National media and universities have homed in on Atlanta’s housing model and its innovations have become an example for other cities to follow. Amid the plaudits, however, some housing experts and advocates argue the mayor must do more to address the city’s housing crisis.
Compared with Dickens’ predecessor, Democrat Keisha Lance Bottoms, there was about a 20% to 40% increase in affordable housing development, with the city producing, on average, 3,200 units a year, according to housing expert and author Dan Immergluck, professor emeritus at Georgia State University, who looked at housing data from both administrations.
Even with that uptick the mayor’s wins are “overhyped,” Immergluck said. He believes the goal of creating or preserving 20,000 units means the city is not producing enough housing to even run in place.
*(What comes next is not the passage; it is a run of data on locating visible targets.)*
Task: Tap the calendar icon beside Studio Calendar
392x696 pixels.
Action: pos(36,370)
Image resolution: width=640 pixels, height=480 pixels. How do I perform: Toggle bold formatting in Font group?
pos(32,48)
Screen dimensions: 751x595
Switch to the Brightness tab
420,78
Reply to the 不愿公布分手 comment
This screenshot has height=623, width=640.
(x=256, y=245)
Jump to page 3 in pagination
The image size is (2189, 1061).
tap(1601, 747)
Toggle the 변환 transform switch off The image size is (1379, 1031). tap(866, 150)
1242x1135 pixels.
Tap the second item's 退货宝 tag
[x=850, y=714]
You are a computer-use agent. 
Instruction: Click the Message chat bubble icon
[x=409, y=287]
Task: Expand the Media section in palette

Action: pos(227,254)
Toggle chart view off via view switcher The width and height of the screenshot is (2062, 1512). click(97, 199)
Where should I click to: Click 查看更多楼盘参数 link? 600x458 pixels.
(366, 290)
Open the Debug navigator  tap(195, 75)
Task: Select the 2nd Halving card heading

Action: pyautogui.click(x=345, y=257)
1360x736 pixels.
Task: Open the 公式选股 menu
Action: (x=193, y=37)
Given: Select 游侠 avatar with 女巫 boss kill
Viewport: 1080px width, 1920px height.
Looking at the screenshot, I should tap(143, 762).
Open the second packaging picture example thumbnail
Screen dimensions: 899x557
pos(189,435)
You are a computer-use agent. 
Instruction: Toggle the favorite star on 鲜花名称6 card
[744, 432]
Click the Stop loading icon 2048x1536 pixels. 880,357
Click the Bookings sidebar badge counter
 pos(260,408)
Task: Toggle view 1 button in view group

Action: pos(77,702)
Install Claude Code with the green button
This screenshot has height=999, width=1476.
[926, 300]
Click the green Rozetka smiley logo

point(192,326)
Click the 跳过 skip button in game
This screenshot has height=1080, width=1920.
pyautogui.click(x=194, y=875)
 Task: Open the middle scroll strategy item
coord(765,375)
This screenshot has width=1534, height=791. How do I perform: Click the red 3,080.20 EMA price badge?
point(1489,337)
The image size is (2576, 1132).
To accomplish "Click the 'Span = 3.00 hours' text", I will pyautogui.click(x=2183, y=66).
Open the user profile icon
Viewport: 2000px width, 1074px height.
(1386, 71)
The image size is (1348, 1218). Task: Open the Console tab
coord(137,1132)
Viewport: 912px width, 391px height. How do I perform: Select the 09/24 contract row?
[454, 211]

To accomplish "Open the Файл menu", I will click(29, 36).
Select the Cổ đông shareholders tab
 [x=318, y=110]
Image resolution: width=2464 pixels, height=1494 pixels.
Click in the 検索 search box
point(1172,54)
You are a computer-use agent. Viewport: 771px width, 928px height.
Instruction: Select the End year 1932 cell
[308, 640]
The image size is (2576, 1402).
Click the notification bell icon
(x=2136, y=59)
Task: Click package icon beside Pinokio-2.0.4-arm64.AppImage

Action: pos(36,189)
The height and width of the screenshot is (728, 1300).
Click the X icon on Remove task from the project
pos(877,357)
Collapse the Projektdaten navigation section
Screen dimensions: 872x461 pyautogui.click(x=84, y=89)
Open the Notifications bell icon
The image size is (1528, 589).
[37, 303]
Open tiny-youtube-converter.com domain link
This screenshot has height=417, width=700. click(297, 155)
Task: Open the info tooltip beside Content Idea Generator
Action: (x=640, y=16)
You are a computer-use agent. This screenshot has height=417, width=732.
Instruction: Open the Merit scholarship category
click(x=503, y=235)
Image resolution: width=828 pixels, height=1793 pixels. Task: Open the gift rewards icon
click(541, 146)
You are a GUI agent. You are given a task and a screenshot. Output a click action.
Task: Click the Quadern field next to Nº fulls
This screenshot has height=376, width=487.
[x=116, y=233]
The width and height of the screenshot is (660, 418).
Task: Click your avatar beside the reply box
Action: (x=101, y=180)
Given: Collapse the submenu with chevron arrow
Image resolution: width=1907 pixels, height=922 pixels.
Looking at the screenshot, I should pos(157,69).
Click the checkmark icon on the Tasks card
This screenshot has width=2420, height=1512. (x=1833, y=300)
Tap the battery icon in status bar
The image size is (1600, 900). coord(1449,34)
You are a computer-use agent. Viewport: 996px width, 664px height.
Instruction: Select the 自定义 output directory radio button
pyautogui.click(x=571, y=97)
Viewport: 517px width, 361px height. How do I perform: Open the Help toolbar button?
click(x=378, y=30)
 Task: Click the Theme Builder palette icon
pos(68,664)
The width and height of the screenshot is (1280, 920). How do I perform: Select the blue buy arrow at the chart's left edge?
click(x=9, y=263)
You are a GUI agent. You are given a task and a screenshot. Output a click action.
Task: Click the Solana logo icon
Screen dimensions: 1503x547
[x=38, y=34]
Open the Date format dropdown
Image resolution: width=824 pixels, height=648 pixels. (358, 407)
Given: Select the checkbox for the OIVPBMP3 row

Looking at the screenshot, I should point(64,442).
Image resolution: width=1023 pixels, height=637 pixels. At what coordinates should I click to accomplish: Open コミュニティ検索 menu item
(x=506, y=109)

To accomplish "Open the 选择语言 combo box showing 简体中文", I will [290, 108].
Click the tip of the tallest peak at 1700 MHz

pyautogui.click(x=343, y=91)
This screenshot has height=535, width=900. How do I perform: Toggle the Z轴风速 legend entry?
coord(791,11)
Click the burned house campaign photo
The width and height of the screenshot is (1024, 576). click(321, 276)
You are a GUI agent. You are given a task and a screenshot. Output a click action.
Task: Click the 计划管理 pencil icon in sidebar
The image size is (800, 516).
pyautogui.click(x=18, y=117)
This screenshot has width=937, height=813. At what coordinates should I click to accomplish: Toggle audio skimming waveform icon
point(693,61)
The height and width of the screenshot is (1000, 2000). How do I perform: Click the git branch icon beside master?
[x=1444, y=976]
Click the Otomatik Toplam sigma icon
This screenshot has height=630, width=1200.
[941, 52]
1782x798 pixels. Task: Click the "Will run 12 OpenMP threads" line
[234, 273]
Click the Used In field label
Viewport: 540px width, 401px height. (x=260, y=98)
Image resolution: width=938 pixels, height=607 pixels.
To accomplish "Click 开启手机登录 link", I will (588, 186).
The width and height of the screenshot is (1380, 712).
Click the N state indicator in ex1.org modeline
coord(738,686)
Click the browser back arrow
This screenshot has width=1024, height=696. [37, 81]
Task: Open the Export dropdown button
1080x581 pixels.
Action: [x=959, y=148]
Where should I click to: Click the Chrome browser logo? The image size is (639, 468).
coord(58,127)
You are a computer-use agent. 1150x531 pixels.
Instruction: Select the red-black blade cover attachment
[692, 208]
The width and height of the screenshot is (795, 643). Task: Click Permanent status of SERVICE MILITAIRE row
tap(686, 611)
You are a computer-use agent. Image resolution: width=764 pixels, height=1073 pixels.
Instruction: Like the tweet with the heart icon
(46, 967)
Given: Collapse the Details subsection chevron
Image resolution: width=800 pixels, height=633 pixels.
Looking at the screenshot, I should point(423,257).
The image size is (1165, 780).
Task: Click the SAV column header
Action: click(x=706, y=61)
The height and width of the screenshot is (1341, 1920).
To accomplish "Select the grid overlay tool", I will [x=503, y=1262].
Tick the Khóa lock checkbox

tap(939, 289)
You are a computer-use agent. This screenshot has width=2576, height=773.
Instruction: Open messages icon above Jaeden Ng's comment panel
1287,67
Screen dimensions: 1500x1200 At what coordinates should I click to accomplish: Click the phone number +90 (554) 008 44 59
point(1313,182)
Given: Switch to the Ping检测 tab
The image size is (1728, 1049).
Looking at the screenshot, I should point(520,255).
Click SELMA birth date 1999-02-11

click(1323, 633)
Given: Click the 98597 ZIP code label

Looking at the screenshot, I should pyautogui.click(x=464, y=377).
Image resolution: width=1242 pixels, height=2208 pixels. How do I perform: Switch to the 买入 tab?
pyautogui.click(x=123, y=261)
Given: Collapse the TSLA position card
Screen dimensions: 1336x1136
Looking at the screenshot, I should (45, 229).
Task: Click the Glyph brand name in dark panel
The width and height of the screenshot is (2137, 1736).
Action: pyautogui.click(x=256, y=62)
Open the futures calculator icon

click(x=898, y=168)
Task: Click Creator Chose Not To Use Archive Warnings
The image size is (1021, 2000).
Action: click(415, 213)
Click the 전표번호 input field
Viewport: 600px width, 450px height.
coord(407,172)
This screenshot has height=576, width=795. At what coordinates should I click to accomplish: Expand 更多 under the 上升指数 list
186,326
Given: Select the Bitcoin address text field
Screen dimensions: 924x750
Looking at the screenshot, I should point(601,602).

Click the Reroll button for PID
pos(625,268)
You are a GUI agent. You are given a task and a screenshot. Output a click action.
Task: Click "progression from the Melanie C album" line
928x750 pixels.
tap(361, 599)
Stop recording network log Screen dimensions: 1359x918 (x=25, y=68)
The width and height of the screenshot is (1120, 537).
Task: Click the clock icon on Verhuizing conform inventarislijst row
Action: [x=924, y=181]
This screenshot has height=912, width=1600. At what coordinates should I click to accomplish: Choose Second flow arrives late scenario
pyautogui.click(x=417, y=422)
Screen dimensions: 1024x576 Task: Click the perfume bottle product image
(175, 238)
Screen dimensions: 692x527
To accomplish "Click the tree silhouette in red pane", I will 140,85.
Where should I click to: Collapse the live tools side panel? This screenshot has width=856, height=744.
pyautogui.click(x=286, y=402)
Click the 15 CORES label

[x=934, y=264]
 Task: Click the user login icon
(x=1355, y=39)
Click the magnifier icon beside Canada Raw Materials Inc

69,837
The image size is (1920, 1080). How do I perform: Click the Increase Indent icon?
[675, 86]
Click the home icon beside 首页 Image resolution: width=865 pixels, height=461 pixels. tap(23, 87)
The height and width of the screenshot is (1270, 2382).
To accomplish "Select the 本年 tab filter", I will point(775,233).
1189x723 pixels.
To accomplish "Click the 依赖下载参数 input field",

“I’ve been increasingly a little bit disappointed, especially on some big issues,” said Immergluck, who was on Dickens’ transition team after his 2021 election win.
Immergluck said there was a scarcity of units for very low-income households — the people most at risk of eviction or becoming homeless. He noted a reliance on federal rather than local dollars for housing, and a meager investment in the city’s Housing Trust Fund for deeply affordable housing developments.
There have been questions about how money from the fund is spent after an Atlanta Civic Circle investigation revealed it was used for city staff salaries and debt on housing loans rather than housing for very low-income families.

According to the City of Atlanta Affordable Housing Tracker the majority of units, about 9,700, are for people making 51% to 120% of area median income (AMI). U.S. Department of Housing and Urban Development data cited by Invest Atlanta shows those income limits range from about $57,000 to $137,000 for a family of four.
The city has created 1,387 units for people earning 31% to 50% of AMI, or about $34,000 to $57,000 for a family of four. Only 670 units, or about 6%, are set aside for those earning 30% AMI or less.
Matthew Nursey, a tenant organizer and affordable housing policy advocate for the Housing Justice League, said his group’s policy platform recommends the creation of at least 80,000 units by 2030. The group wants the city to pledge $100 million for the Housing Trust Fund.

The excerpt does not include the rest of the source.